_EXERCISE DATA:_
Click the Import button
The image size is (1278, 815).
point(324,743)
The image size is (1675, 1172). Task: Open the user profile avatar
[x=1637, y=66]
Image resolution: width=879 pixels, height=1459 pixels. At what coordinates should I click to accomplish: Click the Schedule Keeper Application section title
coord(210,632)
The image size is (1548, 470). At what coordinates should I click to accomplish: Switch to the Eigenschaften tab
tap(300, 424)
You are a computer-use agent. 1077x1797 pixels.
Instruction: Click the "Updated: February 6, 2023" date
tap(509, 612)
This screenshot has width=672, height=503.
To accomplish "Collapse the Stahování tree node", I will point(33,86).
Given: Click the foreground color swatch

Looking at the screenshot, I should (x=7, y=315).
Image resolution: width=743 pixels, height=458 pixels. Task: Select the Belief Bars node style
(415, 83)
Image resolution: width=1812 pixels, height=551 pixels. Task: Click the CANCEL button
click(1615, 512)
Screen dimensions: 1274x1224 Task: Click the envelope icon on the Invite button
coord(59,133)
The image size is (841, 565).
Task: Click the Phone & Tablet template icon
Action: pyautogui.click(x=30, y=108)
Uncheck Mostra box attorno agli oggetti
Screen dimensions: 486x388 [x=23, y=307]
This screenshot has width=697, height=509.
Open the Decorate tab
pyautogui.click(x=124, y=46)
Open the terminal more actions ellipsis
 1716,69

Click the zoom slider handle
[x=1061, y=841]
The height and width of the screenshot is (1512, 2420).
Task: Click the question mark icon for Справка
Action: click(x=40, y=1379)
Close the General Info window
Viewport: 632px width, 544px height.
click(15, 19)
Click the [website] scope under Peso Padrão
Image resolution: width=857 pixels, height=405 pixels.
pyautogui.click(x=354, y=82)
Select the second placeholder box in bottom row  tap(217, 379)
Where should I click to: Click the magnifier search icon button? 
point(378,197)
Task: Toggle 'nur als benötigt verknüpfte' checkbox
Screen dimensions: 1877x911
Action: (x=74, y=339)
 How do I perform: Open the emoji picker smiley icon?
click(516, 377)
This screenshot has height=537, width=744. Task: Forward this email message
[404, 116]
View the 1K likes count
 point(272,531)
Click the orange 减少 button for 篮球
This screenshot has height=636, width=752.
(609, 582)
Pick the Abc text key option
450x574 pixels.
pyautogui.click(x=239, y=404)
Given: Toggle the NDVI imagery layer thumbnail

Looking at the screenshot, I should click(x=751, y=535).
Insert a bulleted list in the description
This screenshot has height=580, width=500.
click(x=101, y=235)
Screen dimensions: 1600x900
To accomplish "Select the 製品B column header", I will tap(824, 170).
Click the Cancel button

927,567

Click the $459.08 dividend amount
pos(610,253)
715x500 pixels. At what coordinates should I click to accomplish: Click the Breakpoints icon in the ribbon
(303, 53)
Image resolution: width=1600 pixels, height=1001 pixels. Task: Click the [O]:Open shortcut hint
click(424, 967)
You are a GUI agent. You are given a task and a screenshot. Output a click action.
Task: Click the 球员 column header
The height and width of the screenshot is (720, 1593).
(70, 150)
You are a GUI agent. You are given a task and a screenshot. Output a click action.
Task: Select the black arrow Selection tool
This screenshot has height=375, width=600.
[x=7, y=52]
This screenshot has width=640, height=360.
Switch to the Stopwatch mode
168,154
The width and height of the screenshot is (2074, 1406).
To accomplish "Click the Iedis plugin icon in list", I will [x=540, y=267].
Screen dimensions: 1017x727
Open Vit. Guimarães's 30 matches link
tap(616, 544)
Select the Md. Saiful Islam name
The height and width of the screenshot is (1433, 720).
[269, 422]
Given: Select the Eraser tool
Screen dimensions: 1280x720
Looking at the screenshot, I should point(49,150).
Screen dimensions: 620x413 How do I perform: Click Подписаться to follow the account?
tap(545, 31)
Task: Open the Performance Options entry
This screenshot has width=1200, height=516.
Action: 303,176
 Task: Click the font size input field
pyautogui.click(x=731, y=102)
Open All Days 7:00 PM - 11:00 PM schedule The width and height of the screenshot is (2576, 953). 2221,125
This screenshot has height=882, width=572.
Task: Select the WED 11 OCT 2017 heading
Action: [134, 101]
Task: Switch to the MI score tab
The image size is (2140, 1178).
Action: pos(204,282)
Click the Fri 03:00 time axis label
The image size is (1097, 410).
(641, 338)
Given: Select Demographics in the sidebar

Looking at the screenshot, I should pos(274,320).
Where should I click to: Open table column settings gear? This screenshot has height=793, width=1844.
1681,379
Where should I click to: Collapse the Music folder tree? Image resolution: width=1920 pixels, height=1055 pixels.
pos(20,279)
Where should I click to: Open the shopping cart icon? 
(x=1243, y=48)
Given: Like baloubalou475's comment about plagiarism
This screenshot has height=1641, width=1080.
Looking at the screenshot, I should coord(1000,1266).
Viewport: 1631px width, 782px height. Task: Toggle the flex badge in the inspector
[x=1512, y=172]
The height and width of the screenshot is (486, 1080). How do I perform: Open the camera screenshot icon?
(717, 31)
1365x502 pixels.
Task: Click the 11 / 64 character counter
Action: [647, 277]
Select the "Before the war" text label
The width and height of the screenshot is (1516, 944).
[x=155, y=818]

_WHAT TO DO:_ Produce only the lines from the line containing "View the 1K likes count" through the line containing "Task: Switch to the MI score tab", inclusive of both, exactly as they stand in the entries above.

_PROBLEM SOLUTION:_
View the 1K likes count
 point(272,531)
Click the orange 减少 button for 篮球
This screenshot has height=636, width=752.
(609, 582)
Pick the Abc text key option
450x574 pixels.
pyautogui.click(x=239, y=404)
Given: Toggle the NDVI imagery layer thumbnail

Looking at the screenshot, I should click(x=751, y=535).
Insert a bulleted list in the description
This screenshot has height=580, width=500.
click(x=101, y=235)
Screen dimensions: 1600x900
To accomplish "Select the 製品B column header", I will tap(824, 170).
Click the Cancel button

927,567

Click the $459.08 dividend amount
pos(610,253)
715x500 pixels. At what coordinates should I click to accomplish: Click the Breakpoints icon in the ribbon
(303, 53)
Image resolution: width=1600 pixels, height=1001 pixels. Task: Click the [O]:Open shortcut hint
click(424, 967)
You are a GUI agent. You are given a task and a screenshot. Output a click action.
Task: Click the 球员 column header
The height and width of the screenshot is (720, 1593).
(70, 150)
You are a GUI agent. You are given a task and a screenshot. Output a click action.
Task: Select the black arrow Selection tool
This screenshot has height=375, width=600.
[x=7, y=52]
This screenshot has width=640, height=360.
Switch to the Stopwatch mode
168,154
The width and height of the screenshot is (2074, 1406).
To accomplish "Click the Iedis plugin icon in list", I will [x=540, y=267].
Screen dimensions: 1017x727
Open Vit. Guimarães's 30 matches link
tap(616, 544)
Select the Md. Saiful Islam name
The height and width of the screenshot is (1433, 720).
[269, 422]
Given: Select the Eraser tool
Screen dimensions: 1280x720
Looking at the screenshot, I should point(49,150).
Screen dimensions: 620x413 How do I perform: Click Подписаться to follow the account?
tap(545, 31)
Task: Open the Performance Options entry
This screenshot has width=1200, height=516.
Action: 303,176
 Task: Click the font size input field
pyautogui.click(x=731, y=102)
Open All Days 7:00 PM - 11:00 PM schedule The width and height of the screenshot is (2576, 953). 2221,125
This screenshot has height=882, width=572.
Task: Select the WED 11 OCT 2017 heading
Action: [134, 101]
Task: Switch to the MI score tab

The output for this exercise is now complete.